Having waited to play football until my late teenage years, I’ve developed a unique skill set. Some aspects of the game I’ve been able to figure out (defensive positioning, off the ball movement, and shielding the ball, for instance), but other aspects, like technique, are less teachable. In essence I know what I should be doing when I have the ball but I have difficulty doing it. I lack the tools. This is all in sharp contrast to my tennis game. I played tennis for many years as a youth before taking a decade-long break. Today I can still hit the ball with precision. It’s innate; it’s not a conscious understanding. I don’t know how not to.
These two types of learning—understanding and doing—don’t always coincide, and there’s a point at which we stop learning certain things in certain ways with such ease: the learning curve. So all we have to do is know the variables, like quality of coaching and facilities, time spent practicing, experience on the field, and age, and we can predict the future, maybe… But such structuralism is depressing. By this logic, assuming that our ability to learn technical, physical skills becomes labored as we age, we can count out Eddie Johnson, who seems to lack the technique, and now the youth, to achieve his potential. Some would argue that Theo Walcott runs the same risk, although time is on his side. Conversely, a player like Shaun Wright-Phillips, often criticized as a poor decision-maker, still has time to become a savvier player, assuming he is resourceful.
Not everyone would agree with this train of thought. I had an art teacher in college who didn’t start to draw until he was a college student himself. I found this to be a late start. I asked him if he wished he had begun to draw earlier—if he thought youth could have made him a better artist? “No,” he said, “I think I’m still improving.”

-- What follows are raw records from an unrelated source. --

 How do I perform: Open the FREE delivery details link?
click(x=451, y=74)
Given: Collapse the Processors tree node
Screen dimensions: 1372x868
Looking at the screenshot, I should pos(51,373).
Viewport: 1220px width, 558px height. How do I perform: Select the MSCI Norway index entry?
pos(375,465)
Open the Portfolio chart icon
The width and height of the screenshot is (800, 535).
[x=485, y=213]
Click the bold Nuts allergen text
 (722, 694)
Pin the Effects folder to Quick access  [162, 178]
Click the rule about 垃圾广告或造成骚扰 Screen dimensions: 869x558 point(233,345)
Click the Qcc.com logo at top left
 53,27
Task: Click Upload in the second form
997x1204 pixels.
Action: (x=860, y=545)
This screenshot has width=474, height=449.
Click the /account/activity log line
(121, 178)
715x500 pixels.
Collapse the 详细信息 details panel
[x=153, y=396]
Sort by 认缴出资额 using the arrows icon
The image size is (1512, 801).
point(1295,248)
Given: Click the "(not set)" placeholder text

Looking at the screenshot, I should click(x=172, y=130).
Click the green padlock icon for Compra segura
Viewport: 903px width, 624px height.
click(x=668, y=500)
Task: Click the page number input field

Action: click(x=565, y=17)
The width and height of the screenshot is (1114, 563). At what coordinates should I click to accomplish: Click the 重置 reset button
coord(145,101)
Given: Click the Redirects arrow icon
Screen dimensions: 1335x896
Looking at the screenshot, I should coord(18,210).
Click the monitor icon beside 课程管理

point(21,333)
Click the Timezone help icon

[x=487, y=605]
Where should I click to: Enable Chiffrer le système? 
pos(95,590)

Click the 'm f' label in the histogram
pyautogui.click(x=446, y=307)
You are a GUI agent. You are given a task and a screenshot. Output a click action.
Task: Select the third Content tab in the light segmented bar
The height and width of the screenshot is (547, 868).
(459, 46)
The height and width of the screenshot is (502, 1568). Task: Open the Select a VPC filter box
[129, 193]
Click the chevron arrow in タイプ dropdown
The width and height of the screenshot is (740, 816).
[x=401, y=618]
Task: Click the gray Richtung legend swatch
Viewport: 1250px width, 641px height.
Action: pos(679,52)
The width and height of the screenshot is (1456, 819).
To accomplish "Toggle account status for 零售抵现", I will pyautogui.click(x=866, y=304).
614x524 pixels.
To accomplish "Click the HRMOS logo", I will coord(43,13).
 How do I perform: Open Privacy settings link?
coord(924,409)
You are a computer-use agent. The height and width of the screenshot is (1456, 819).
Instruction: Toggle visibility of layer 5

“Yeah, but technically, then, if not creatively?” I asked.
He told me the story of a famous Japanese artist. “He was interviewed at 60,” he said. “The interviewer asked him if he thought he could keep going, unable to believe that the artist could do anything better than the works he had just finished. The artist replied that he was only 60, and had just begun to express emotion. That at 70 he hoped to convey a piece of the complexity that he feels inside and that he hoped by 80 he would have the skill to express himself in full.”
Art is not a perfect metaphor for professional sport—artists, in a sense, are able to make up their own game while athletes are held to a standard; athletes peak early in skill and fitness while artists can crest much later. I doubt Eddie Johnson will find his touch and make an impact in an elite league. I find my professor’s story inspirational at the amateur level. I certainly hope that I’ll one day be able to express myself fully on the soccer pitch. Even if I have to wait until I’m 80.
I don’t mean to suggest that Walcott and Johnson are the same caliber of player, simply that they both have been criticized for poor technique: Walcott for his passing and Johnson for poor touch in general.
Brian Blickenstaff is a graduate student in Mississippi.